YK Osiris singles chronology
| "Secrets" (2019) | "Worth It" (2019) | "Freaky Dancer" (2019) |

Music video
- "Worth It" on YouTube

= Worth It (YK Osiris song) =

2019 single by YK Osiris

"Worth It" is a song by American singer and rapper YK Osiris, released on February 8, 2019 by Universal Music Group and Def Jam Recordings. It was sent to urban contemporary radio & rhythmic contemporary radio on March 11, 2019. It served as the second single from his debut studio album, The Golden Child. "Worth It" became his first song to hit the Billboard Hot 100, debuting at 87 and peaking at 48.
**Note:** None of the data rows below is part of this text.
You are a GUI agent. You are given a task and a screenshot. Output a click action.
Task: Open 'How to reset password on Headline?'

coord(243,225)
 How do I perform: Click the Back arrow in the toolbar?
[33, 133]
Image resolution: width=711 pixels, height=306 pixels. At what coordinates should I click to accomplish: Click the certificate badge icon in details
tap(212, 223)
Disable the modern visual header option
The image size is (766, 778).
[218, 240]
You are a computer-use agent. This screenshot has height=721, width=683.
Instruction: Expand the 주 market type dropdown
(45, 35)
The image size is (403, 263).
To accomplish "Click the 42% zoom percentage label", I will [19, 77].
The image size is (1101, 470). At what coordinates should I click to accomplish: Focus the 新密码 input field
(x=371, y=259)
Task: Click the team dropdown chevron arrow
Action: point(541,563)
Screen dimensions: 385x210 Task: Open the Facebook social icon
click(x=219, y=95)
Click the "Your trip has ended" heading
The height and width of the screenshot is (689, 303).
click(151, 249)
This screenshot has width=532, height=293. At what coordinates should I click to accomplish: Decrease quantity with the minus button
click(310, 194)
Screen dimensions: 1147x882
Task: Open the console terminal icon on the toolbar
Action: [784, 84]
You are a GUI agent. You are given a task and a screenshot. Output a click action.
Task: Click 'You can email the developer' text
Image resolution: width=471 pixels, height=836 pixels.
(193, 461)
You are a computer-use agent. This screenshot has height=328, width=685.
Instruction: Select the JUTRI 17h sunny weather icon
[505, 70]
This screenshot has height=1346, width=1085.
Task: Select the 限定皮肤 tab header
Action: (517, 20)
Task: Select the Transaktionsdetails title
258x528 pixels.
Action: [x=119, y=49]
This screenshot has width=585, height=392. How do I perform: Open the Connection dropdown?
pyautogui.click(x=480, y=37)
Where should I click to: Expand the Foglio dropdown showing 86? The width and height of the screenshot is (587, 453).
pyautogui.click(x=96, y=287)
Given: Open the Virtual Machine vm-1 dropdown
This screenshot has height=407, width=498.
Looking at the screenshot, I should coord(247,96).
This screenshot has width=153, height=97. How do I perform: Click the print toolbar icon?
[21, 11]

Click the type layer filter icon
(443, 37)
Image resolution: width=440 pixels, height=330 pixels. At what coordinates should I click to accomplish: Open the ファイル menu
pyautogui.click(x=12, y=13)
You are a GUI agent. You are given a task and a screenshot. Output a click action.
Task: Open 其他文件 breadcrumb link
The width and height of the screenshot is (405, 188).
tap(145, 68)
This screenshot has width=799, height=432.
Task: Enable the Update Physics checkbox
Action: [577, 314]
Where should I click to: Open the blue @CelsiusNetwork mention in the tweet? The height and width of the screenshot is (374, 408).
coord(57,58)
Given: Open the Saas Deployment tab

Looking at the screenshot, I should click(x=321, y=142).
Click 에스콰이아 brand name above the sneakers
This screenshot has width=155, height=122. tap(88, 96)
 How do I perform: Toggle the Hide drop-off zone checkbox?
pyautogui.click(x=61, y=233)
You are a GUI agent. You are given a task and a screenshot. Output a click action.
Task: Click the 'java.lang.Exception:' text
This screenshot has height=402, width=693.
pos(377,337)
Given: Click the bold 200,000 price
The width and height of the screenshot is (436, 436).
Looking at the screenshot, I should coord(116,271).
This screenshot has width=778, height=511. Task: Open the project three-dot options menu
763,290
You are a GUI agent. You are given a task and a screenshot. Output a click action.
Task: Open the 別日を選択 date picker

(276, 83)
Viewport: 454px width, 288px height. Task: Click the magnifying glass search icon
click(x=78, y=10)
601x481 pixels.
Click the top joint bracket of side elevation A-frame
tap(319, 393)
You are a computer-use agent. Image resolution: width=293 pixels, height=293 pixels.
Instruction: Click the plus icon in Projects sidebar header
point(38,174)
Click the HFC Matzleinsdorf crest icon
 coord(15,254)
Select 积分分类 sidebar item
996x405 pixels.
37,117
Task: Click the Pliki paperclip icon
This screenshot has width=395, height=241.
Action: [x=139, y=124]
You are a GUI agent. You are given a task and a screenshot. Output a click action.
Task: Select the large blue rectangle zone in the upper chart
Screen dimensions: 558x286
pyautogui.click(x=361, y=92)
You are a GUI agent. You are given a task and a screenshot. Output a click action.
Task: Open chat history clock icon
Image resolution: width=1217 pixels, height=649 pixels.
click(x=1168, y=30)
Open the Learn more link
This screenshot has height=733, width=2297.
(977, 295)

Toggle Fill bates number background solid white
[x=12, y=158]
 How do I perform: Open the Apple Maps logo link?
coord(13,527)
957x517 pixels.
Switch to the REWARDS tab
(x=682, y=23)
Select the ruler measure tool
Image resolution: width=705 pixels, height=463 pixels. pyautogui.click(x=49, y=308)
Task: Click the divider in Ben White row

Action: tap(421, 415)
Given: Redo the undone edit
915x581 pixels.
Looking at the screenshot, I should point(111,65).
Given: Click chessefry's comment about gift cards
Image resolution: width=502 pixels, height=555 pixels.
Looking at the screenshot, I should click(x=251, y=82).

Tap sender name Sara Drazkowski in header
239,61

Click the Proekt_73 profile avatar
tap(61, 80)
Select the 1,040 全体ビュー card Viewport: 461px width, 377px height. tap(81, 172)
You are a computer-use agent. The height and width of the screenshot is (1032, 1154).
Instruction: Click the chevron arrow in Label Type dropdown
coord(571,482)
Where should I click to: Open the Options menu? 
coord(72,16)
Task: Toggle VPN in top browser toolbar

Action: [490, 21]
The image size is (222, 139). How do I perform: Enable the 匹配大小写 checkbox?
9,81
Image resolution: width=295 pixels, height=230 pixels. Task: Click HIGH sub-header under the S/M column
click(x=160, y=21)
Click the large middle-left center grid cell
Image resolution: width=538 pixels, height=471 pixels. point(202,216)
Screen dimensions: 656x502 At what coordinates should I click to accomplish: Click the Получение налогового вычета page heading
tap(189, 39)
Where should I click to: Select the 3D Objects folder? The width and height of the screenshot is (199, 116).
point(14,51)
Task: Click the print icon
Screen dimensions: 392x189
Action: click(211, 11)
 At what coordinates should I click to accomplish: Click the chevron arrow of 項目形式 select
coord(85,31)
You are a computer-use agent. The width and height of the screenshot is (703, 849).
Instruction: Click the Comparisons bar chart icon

The remix of the song, featuring fellow singers Tory Lanez and Ty Dolla $ign, also appeared on The Golden Child along with the original version.

==Charts==

===Weekly charts===

| Chart (2019) | Peak position |
|---|---|
| Canada Hot 100 (Billboard) | 87 |
| US Billboard Hot 100 | 48 |
| US Hot R&B/Hip-Hop Songs (Billboard) | 18 |
| US R&B/Hip-Hop Airplay (Billboard) | 13 |
| US Rhythmic Airplay (Billboard) | 8 |
| US Rolling Stone Top 100 | 74 |

===Year-end charts===

| Chart (2019) | Position |
|---|---|
| US Billboard Hot 100 | 77 |
| US Hot R&B/Hip-Hop Songs (Billboard) | 33 |
| US Rhythmic (Billboard) | 35 |
| US Rolling Stone Top 100 | 89 |

== Certifications ==

Certifications for Worth It
| Region | Certification | Certified units/sales |
| United Kingdom (BPI) | Gold | 400,000^{‡} |
| United States (RIAA) | 3× Platinum | 3,000,000^{‡} |
^{‡} Sales+streaming figures based on certification alone.